- GOAL -
Reproduce the lines in the items below verbatim, starting at the line containing "You are a computer-use agent. 670x459 pixels." and ending at the line containing "Click the Dropped", with both of those lines included.

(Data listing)
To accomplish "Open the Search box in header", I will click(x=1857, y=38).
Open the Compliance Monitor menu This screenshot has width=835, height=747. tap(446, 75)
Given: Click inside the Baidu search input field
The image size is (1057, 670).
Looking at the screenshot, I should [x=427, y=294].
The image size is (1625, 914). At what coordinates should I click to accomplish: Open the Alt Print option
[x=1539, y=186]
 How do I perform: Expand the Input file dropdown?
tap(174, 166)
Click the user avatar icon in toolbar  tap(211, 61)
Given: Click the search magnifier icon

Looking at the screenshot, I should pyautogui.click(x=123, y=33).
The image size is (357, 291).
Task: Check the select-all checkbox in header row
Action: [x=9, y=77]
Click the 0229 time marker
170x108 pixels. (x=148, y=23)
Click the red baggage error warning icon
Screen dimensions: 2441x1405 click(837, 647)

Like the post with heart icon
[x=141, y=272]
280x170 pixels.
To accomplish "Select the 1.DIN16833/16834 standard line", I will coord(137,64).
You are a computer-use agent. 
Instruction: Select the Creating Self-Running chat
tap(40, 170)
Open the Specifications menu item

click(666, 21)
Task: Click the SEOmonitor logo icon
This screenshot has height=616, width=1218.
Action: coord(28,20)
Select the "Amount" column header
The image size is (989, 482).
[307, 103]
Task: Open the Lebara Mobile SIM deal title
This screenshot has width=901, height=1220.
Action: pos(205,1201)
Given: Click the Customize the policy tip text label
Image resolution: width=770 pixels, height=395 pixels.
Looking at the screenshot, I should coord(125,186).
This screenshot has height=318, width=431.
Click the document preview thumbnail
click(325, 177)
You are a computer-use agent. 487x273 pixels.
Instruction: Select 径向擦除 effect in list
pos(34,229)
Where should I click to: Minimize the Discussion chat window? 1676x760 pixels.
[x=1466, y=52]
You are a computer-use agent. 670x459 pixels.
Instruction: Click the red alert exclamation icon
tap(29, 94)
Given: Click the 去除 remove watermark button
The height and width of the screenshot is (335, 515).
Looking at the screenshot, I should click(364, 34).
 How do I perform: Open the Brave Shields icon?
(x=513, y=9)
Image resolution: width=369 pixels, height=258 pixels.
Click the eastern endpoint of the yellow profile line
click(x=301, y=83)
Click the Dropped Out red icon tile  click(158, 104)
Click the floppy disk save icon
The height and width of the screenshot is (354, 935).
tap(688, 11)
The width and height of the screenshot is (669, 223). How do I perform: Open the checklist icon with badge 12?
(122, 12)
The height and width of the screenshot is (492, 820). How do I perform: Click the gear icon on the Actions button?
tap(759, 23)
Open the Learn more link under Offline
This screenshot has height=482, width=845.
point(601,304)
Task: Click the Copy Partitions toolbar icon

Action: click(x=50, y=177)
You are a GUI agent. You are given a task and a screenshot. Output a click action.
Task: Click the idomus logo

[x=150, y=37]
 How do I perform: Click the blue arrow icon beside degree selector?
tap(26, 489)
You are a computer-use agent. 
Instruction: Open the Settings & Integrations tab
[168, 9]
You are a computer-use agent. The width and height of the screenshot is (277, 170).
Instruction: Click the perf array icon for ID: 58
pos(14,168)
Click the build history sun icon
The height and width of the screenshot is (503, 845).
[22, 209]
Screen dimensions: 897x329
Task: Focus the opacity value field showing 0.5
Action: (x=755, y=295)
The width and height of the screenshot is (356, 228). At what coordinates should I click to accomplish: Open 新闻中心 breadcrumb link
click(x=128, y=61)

- WRITTEN ANSWER -
You are a computer-use agent. 670x459 pixels.
Instruction: Click the red alert exclamation icon
tap(29, 94)
Given: Click the 去除 remove watermark button
The height and width of the screenshot is (335, 515).
Looking at the screenshot, I should click(364, 34).
 How do I perform: Open the Brave Shields icon?
(x=513, y=9)
Image resolution: width=369 pixels, height=258 pixels.
Click the eastern endpoint of the yellow profile line
click(x=301, y=83)
Click the Dropped Out red icon tile  click(158, 104)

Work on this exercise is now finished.